Faster innovation, better merchant experience
SoftPOS naturally expands the scope of payment acceptance. New use cases such as queue busting, assisted checkout, mobile field payments, or pop-up stores are becoming standard expectations in many markets.
When the solution is built internally, innovation is no longer dependent on external release cycles. Teams can iterate continuously on onboarding flows, payment UX, and merchant journeys.
This creates a much faster feedback loop between product and market. Improvements can be tested, refined, and deployed without friction, which significantly increases the speed of innovation in acceptance.
Economics, scale, and data as a competitive layer
At scale, SoftPOS becomes an economic and data challenge as much as a product one.
Every new merchant, device, or geography adds operational and infrastructure complexity. A proprietary architecture allows payment companies to control how this complexity is absorbed, instead of inheriting external constraints.
This directly impacts unit economics: costs become more predictable, and scaling does not automatically translate into proportional cost increases.
At the same time, SoftPOS generates a continuous flow of valuable and secure data, transaction success rates, acceptance performance by device or OS, incident patterns, and fraud signals. When properly structured, this data becomes a strategic asset that improves observability, strengthens risk management, and enables advanced analytics or merchant-facing dashboards.
A deeply integrated payment ecosystem
SoftPOS does not operate in isolation. It connects to KYC/KYB systems, merchant management platforms, billing, support tools, acquiring flows, and internal operational systems.
When built in-house, these connections can be designed natively. APIs reflect real operational workflows, automation extends across the merchant lifecycle, and business rules can be applied consistently across segments.
The result is a more unified ecosystem where acceptance is not a standalone layer, but a fully integrated part of the payment infrastructure.
Designed for scale and international complexity
Payment companies rarely operate in a single market. They must manage multiple acquirers, regulatory environments, and support of local payment methods simultaneously.
A SoftPOS architecture designed internally can handle this complexity from the start. It supports multi-acquirer setups and international expansion while maintaining a consistent core product.
This reduces fragmentation and allows companies to scale more efficiently across geographies without rebuilding the acceptance layer for each market.
Building on strong foundations with EMV Level 2
Building a MPOC solution does not mean rebuilding the entire payment stack. The key is to focus internal development on what creates differentiation: merchant experience, orchestration, and ecosystem integration.
Below that sits the EMV Level 2 layer, one of the most complex and sensitive components of acceptance, requiring deep expertise, ongoing maintenance, and strict Level 2 certification processes across schemes and regions.
Amadis provides an EMV Level 2 stack for SoftPOS environments, designed for MPoC-ready architectures.
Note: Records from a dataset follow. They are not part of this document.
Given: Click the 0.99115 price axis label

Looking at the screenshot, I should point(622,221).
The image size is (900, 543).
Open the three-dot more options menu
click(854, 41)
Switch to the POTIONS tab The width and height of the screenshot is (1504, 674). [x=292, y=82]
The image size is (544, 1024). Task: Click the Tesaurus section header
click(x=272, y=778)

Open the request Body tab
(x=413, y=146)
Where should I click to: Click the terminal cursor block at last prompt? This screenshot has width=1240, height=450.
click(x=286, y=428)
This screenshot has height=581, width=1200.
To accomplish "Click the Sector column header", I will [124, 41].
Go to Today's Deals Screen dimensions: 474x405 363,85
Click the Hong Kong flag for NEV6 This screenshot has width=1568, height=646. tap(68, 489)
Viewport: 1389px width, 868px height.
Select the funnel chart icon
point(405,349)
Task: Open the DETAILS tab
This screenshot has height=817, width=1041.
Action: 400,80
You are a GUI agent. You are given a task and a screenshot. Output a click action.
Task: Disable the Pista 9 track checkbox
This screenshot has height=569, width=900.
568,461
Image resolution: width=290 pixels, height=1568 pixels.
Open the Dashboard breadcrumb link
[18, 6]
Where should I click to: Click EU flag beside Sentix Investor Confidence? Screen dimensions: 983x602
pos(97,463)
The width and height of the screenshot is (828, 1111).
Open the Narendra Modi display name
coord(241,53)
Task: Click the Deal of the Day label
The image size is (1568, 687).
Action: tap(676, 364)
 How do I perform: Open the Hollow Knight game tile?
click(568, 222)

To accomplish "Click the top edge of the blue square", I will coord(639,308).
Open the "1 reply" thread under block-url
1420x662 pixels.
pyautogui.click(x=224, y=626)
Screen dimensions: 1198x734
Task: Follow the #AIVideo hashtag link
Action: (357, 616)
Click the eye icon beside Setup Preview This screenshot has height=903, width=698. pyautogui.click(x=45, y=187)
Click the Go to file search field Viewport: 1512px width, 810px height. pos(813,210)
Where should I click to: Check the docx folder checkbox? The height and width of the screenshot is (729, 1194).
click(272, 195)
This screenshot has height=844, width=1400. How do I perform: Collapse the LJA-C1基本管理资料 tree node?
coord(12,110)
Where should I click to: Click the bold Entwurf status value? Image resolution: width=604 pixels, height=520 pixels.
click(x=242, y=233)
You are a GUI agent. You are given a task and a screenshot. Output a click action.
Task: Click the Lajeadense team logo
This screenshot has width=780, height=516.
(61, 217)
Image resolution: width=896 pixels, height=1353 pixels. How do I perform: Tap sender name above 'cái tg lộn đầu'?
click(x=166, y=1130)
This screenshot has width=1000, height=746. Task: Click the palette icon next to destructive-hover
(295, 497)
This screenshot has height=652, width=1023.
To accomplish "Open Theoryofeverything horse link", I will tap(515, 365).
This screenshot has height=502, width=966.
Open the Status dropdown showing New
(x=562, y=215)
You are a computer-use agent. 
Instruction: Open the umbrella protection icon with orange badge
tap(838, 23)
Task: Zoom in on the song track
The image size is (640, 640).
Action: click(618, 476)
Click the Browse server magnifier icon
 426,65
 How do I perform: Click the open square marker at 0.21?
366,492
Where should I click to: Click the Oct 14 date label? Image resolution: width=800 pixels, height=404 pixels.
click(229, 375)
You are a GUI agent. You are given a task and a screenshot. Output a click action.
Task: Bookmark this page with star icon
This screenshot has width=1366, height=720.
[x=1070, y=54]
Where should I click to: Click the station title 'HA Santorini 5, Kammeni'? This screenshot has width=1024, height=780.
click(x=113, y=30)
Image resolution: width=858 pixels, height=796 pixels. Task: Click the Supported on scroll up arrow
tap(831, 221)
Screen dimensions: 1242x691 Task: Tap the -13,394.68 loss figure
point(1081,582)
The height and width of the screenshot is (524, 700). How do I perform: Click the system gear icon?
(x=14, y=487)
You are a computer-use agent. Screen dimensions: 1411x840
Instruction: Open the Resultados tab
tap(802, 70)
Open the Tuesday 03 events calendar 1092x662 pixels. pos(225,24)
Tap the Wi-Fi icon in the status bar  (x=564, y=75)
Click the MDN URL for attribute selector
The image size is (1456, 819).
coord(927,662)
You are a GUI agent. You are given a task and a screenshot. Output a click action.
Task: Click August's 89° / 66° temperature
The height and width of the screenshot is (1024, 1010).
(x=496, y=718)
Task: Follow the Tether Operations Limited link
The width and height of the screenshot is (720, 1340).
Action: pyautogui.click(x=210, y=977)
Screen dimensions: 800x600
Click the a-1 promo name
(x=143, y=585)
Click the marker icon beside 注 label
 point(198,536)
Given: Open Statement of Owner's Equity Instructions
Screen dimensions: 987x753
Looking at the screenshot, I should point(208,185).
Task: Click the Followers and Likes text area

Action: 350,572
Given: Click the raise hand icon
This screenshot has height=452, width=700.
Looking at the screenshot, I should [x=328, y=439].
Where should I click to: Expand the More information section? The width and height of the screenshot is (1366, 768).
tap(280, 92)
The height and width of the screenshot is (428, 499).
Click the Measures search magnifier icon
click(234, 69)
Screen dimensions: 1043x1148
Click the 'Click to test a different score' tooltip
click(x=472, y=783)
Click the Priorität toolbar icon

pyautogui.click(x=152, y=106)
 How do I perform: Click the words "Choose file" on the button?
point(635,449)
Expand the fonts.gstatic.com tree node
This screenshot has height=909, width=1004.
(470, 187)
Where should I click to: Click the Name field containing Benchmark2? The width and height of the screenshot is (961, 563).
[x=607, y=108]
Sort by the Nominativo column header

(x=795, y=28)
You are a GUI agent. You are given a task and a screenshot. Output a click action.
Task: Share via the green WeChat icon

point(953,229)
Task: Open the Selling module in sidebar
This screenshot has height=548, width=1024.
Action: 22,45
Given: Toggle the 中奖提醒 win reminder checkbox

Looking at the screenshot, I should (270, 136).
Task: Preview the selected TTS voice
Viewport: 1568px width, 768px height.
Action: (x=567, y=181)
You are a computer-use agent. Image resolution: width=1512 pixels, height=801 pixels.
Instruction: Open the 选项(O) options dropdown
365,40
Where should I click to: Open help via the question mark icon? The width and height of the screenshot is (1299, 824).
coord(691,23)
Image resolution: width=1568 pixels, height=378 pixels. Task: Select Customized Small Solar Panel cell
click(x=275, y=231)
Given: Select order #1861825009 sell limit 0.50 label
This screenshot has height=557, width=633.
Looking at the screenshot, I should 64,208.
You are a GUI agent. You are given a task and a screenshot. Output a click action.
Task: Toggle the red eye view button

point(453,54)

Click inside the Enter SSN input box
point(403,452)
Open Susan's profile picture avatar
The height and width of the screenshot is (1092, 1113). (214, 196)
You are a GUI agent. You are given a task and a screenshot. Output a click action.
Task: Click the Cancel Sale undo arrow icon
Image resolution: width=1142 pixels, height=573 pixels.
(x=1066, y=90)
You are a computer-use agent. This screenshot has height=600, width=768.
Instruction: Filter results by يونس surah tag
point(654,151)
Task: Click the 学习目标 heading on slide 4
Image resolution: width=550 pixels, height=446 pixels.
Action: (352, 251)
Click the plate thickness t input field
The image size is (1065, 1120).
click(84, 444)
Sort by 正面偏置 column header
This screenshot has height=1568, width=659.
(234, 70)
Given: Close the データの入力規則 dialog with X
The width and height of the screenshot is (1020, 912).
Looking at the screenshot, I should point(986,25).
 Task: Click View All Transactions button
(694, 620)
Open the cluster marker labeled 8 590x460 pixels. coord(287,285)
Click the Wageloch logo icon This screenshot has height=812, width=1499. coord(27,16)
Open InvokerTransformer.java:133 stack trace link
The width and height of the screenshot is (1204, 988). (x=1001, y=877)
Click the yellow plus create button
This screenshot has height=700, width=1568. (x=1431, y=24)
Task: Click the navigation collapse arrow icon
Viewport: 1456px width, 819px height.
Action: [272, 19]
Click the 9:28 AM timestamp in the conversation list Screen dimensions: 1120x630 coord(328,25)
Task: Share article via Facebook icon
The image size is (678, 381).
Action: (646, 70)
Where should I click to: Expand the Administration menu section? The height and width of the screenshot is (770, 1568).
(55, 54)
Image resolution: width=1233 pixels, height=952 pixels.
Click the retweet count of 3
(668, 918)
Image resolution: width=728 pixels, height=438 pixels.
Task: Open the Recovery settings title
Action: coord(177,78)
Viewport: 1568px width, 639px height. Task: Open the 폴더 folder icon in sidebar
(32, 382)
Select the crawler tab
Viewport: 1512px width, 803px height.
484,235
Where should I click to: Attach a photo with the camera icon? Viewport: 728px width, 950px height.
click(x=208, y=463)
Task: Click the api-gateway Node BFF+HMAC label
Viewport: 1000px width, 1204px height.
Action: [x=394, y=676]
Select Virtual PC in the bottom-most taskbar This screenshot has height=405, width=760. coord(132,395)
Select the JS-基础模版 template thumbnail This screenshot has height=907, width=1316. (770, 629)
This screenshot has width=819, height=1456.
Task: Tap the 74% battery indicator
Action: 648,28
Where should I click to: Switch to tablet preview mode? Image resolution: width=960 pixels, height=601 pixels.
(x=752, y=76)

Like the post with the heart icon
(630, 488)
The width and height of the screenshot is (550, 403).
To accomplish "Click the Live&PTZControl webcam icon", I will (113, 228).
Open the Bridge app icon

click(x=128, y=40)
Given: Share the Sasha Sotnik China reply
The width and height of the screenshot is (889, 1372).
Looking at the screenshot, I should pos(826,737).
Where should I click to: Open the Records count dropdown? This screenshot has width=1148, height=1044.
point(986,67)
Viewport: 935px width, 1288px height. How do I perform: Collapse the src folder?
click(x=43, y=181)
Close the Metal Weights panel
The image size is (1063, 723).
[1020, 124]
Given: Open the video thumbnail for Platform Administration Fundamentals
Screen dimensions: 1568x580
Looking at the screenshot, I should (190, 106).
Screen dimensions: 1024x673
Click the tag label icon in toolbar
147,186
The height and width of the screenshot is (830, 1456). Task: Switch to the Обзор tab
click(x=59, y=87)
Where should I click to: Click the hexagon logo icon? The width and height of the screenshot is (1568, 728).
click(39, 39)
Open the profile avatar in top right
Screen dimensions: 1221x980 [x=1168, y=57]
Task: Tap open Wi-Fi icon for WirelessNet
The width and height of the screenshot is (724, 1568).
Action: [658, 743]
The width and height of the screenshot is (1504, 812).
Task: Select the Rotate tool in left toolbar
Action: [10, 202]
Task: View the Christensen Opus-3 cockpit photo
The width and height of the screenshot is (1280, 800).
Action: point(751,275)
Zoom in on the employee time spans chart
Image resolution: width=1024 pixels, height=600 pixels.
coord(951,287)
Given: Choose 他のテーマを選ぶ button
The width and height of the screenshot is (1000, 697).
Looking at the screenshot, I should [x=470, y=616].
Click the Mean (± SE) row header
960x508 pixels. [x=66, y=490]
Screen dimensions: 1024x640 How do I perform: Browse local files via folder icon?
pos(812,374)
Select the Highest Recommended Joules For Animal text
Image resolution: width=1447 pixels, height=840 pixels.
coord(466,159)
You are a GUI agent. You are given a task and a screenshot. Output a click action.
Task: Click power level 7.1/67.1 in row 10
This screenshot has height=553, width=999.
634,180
With a broad library of certified contactless kernels, it reduces complexity at the foundation layer and accelerates development cycles.
Conclusion
Building a SoftPOS solution is a strategic decision that goes far beyond mobile payment acceptance.
It transforms acceptance into a product capability, accelerates innovation, improves scalability with full margin ownership, and unlocks the value of payment data.
As SoftPOS becomes a core component of modern payment infrastructure, companies that own this layer gain a clear advantage in agility, differentiation, and long-term growth.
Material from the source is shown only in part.